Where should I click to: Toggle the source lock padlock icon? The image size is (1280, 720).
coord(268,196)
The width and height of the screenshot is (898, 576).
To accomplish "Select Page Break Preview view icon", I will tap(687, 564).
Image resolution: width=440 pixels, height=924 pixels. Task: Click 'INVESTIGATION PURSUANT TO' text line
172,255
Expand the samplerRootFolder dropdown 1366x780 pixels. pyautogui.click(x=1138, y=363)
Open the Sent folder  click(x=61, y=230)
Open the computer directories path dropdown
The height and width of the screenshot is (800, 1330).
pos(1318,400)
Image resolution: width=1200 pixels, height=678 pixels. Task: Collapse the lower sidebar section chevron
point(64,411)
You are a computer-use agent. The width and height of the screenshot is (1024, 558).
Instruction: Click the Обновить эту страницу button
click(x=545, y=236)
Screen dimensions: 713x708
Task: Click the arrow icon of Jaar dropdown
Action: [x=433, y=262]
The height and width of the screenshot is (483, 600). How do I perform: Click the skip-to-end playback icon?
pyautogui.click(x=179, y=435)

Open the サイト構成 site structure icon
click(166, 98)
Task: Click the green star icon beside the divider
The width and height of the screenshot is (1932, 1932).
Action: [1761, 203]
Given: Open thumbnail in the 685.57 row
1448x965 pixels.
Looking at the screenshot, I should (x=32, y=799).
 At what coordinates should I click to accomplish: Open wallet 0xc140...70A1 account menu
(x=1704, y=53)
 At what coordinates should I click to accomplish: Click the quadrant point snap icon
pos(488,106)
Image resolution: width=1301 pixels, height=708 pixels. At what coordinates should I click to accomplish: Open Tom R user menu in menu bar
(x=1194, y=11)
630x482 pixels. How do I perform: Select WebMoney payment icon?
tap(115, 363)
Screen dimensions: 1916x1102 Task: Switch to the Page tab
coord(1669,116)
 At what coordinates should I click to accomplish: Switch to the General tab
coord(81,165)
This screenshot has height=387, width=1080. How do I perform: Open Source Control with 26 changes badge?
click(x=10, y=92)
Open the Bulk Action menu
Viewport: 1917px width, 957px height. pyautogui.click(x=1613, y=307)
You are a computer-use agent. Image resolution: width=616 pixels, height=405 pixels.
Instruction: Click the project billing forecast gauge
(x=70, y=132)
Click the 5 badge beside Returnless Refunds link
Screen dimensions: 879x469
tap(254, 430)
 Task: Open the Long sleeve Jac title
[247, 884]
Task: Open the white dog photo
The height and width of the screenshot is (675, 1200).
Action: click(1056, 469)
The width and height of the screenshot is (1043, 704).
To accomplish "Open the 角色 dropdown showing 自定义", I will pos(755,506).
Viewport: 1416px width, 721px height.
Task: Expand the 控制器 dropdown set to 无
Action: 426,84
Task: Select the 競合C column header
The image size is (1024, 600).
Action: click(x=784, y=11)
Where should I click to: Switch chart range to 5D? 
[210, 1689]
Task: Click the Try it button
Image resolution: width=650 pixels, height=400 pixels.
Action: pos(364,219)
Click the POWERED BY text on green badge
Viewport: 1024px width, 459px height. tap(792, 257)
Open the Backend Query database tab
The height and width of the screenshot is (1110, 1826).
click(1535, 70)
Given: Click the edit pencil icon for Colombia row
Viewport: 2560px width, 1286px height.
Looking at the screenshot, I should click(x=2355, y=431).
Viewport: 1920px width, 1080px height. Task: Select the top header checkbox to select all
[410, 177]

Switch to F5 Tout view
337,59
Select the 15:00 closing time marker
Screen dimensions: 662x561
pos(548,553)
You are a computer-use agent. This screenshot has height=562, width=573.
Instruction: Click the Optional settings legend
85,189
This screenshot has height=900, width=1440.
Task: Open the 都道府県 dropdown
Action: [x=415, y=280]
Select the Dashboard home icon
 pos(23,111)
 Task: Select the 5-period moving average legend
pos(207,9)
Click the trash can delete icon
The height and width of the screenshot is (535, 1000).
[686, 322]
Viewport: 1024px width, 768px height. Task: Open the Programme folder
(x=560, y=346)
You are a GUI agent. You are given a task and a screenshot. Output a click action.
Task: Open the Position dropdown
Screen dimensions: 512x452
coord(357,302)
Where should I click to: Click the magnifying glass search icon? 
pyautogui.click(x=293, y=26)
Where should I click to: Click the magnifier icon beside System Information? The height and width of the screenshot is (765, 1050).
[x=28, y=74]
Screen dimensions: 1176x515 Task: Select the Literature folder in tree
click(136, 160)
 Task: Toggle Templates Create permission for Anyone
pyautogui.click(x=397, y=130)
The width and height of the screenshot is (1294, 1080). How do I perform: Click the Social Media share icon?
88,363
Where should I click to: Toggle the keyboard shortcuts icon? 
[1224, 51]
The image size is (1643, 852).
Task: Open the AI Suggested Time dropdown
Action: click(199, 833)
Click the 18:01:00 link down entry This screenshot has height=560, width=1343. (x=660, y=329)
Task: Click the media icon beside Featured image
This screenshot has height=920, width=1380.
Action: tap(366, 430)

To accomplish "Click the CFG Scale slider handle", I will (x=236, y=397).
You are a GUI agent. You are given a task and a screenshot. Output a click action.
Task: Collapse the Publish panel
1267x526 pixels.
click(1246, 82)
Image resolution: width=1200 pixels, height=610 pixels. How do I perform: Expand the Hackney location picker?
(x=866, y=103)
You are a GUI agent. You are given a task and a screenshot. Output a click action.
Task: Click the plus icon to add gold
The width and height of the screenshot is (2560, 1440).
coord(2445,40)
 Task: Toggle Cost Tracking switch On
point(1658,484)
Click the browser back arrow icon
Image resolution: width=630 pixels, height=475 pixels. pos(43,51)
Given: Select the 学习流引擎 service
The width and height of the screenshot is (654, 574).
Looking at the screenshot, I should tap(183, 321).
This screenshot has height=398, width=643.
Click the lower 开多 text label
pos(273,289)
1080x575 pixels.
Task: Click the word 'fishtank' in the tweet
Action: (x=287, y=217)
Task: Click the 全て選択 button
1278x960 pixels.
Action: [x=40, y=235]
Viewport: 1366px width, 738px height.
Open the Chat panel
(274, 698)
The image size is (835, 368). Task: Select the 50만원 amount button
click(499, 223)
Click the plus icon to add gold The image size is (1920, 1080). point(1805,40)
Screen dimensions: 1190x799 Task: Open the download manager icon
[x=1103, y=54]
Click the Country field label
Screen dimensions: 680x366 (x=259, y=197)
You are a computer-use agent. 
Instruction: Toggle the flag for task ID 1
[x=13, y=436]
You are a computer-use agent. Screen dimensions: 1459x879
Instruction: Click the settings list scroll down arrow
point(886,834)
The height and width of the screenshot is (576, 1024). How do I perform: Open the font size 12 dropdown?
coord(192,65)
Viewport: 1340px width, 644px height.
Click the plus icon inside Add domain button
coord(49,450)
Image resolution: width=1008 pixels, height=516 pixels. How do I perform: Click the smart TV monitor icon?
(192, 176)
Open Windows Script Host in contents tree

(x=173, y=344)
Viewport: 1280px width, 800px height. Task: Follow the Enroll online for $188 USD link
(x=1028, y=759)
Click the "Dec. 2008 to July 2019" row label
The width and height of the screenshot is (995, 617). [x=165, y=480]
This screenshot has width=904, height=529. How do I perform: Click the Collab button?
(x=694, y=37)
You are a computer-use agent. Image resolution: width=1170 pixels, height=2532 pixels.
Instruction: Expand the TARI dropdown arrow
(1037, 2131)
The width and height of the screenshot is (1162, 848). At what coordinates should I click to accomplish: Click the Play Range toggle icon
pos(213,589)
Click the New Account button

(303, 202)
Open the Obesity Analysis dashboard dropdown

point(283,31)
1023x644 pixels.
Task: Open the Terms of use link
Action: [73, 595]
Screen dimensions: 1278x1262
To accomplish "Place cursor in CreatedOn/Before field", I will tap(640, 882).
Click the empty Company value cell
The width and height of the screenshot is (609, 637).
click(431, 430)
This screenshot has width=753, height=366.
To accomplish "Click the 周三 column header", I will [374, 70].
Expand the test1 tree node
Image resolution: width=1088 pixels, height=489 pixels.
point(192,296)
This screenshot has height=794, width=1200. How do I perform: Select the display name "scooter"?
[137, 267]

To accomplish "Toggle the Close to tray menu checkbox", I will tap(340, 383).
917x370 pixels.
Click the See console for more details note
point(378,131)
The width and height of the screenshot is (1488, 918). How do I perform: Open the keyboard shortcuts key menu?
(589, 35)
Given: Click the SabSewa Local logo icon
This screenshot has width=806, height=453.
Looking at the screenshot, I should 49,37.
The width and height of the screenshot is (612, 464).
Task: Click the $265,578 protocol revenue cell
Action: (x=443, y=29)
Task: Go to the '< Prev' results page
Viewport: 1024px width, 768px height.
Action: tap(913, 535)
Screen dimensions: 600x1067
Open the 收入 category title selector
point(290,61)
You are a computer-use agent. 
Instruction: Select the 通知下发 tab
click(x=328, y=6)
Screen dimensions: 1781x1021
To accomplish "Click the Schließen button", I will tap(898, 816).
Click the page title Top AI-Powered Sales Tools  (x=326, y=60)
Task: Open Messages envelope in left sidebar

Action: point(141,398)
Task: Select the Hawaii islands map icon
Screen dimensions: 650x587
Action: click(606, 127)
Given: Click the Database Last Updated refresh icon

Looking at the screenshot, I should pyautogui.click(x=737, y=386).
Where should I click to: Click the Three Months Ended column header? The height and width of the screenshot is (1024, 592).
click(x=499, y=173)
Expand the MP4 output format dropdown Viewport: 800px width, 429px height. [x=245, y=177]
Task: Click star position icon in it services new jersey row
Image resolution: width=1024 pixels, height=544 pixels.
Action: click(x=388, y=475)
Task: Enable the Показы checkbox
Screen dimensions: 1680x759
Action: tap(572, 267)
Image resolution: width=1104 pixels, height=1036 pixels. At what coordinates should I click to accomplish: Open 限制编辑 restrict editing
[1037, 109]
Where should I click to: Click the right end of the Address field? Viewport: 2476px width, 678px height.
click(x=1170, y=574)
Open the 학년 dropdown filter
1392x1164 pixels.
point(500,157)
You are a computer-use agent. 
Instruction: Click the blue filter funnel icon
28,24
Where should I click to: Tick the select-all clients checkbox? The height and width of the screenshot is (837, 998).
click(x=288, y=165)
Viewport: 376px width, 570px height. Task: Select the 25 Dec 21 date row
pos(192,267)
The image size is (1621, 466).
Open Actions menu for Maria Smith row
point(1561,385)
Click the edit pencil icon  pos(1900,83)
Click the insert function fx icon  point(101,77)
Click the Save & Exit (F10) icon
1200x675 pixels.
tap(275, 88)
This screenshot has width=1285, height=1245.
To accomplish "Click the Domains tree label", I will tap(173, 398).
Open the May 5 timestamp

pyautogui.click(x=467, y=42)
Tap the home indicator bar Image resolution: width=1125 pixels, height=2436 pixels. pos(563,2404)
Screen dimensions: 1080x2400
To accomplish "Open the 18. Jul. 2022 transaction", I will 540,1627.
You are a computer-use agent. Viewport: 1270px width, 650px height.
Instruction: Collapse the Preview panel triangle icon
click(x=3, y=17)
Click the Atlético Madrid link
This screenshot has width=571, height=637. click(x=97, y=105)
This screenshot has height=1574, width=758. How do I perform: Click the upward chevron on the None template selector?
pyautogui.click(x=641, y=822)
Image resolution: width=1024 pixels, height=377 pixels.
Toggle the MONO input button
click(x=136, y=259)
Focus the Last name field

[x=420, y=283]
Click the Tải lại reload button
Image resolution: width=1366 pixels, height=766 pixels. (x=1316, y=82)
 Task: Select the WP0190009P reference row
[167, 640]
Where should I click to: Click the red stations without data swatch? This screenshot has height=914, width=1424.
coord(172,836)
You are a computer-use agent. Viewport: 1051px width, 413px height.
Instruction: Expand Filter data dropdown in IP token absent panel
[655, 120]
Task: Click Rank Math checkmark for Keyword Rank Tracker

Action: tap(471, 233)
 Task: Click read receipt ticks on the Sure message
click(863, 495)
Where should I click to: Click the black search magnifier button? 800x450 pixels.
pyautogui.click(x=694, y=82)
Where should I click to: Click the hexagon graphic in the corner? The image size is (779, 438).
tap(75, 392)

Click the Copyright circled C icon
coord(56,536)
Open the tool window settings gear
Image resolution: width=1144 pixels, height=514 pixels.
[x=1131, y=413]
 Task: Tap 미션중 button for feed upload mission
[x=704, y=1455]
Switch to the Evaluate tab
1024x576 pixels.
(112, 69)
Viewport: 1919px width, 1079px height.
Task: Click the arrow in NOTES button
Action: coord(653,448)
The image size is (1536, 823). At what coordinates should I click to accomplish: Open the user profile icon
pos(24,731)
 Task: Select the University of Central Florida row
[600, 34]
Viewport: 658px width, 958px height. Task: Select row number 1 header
━━━━━━
Reproduce verbatim only the segment of the listing bounded by the line containing "Image resolution: width=1008" and the line containing "You are a computer-use agent. Image resolution: width=1170", with both boundary lines included.

Image resolution: width=1008 pixels, height=516 pixels. How do I perform: Click the smart TV monitor icon?
(192, 176)
Open Windows Script Host in contents tree

(x=173, y=344)
Viewport: 1280px width, 800px height. Task: Follow the Enroll online for $188 USD link
(x=1028, y=759)
Click the "Dec. 2008 to July 2019" row label
The width and height of the screenshot is (995, 617). [x=165, y=480]
This screenshot has width=904, height=529. How do I perform: Click the Collab button?
(x=694, y=37)
You are a computer-use agent. Image resolution: width=1170 pixels, height=2532 pixels.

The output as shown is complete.